----- DATA PROVIDED
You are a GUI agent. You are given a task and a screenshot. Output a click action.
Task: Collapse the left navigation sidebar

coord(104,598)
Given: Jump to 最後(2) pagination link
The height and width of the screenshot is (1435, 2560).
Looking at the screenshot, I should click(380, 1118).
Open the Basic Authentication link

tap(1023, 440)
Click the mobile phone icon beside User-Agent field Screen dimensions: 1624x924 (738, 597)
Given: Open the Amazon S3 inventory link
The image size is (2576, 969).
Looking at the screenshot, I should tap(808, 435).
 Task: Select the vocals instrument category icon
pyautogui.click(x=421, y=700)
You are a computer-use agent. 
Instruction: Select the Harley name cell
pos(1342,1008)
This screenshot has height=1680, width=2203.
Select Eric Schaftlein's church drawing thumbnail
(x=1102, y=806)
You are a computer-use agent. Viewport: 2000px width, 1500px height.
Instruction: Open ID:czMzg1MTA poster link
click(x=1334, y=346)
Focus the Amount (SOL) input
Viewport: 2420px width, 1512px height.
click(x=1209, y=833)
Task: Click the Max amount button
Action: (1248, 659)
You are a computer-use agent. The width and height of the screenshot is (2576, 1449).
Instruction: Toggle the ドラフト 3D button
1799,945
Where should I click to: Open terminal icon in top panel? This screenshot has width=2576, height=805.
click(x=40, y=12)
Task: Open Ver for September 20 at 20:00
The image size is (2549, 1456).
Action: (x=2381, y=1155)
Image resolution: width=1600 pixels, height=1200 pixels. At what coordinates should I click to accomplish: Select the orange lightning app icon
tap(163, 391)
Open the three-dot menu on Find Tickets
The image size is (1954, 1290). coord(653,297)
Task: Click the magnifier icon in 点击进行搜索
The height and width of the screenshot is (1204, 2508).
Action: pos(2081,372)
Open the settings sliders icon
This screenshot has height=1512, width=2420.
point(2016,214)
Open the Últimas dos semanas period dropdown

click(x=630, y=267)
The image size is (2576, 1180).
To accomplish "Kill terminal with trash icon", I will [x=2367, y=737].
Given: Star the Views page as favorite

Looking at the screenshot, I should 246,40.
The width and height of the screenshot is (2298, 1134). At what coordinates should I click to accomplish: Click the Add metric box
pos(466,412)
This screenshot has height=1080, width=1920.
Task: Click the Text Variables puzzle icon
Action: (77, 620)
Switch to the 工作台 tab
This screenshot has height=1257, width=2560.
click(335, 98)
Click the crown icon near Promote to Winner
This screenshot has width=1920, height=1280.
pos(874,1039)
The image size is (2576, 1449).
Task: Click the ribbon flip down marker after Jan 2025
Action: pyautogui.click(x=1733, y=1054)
----------
WHAT IS REQUIRED:
Some lines contain the word "computer". Pull each one out of the listing.

RESULT OF THE EXERCISE:
You are a computer-use agent. 
You are a computer-use agent. Viewport: 2000px width, 1500px height.
You are a computer-use agent. The width and height of the screenshot is (2576, 1449).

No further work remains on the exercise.